**DATA PROVIDED**
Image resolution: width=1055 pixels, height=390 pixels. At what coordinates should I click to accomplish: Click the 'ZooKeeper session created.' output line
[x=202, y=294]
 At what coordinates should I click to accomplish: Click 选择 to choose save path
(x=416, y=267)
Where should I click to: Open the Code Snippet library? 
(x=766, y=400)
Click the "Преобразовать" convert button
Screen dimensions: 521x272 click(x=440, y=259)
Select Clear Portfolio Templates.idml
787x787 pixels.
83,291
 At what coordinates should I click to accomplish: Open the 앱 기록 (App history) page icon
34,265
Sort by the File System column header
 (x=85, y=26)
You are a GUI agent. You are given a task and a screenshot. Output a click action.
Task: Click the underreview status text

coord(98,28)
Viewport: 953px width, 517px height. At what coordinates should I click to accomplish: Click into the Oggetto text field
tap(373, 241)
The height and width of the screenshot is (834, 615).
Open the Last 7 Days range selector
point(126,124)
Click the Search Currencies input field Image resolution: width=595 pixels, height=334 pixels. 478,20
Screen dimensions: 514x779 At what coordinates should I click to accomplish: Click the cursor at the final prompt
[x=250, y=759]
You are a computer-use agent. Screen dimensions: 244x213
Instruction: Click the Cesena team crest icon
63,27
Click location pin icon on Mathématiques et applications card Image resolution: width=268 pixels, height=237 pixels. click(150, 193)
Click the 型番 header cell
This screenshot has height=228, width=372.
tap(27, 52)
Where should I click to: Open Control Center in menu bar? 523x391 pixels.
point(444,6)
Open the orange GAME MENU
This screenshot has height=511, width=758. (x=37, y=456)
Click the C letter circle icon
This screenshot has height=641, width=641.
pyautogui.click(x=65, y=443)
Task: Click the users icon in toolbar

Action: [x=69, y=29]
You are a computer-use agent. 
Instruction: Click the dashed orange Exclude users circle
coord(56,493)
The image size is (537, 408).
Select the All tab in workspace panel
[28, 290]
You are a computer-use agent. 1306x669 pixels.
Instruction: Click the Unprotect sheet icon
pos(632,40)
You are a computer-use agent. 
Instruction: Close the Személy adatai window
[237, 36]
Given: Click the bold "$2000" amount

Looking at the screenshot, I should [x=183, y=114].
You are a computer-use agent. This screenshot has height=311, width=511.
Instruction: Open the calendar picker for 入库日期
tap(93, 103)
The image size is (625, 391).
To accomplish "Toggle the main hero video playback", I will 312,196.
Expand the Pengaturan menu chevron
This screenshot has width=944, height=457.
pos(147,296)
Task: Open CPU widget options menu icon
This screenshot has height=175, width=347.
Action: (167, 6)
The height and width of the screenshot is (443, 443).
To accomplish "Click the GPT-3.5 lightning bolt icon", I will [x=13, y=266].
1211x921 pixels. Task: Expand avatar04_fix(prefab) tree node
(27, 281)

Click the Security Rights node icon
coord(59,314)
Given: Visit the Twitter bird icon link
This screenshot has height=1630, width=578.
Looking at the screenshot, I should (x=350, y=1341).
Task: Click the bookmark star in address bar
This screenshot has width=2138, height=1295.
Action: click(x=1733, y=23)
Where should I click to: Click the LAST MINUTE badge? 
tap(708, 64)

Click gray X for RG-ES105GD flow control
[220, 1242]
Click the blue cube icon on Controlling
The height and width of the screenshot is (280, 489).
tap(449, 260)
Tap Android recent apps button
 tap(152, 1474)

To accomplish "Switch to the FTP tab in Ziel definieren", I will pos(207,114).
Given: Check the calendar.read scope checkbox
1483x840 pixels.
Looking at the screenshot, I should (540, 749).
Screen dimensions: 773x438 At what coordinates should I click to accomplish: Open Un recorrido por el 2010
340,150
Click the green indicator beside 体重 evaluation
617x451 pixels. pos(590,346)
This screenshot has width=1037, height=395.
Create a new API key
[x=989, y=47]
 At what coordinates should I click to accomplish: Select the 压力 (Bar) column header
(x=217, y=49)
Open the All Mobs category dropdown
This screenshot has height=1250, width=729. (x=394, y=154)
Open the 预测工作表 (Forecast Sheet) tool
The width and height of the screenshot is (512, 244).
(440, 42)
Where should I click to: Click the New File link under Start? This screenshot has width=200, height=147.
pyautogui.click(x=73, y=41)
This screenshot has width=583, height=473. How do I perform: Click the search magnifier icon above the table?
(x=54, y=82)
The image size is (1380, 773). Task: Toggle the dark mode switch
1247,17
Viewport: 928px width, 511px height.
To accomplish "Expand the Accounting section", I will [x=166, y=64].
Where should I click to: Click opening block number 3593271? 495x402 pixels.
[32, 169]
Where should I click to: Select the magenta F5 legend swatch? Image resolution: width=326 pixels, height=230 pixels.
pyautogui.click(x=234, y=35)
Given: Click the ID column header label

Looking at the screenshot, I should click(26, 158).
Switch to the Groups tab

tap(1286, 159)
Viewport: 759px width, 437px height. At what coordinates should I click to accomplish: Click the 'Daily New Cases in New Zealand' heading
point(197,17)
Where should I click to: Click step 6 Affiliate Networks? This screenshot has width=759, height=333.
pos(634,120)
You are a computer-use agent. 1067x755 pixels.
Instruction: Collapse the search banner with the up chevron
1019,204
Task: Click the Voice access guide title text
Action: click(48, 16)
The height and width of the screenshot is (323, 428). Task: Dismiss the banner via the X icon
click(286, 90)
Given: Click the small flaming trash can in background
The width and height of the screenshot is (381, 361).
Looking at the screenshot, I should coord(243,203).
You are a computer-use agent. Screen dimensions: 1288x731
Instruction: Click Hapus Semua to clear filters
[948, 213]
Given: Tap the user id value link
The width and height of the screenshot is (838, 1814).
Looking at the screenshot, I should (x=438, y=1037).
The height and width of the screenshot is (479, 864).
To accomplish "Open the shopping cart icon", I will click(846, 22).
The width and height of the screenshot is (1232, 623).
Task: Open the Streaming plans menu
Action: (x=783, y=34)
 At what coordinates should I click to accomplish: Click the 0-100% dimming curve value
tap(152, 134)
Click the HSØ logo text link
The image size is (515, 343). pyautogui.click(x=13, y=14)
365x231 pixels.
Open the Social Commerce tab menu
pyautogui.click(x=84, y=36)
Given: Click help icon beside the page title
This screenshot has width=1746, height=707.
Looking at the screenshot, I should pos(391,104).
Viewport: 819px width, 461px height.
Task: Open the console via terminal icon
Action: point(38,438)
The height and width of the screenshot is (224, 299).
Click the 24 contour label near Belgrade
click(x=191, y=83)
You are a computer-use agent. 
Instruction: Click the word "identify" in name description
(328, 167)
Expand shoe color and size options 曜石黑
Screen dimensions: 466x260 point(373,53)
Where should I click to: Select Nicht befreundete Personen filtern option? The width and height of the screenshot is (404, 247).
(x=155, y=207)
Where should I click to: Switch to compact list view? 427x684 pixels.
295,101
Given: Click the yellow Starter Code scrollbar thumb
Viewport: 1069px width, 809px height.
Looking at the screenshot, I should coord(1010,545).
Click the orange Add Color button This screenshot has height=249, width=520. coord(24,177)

**WHAT THE TASK ASKS**
Rewrite the items from the line containing "Viewport: 759px width, 437px" up to and including the line containing "pos(634,120)", replacing "heading" with "title" and leaving everything else unchanged.

**CORRECT OUTPUT**
Viewport: 759px width, 437px height. At what coordinates should I click to accomplish: Click the 'Daily New Cases in New Zealand' title
point(197,17)
Where should I click to: Click step 6 Affiliate Networks? This screenshot has width=759, height=333.
pos(634,120)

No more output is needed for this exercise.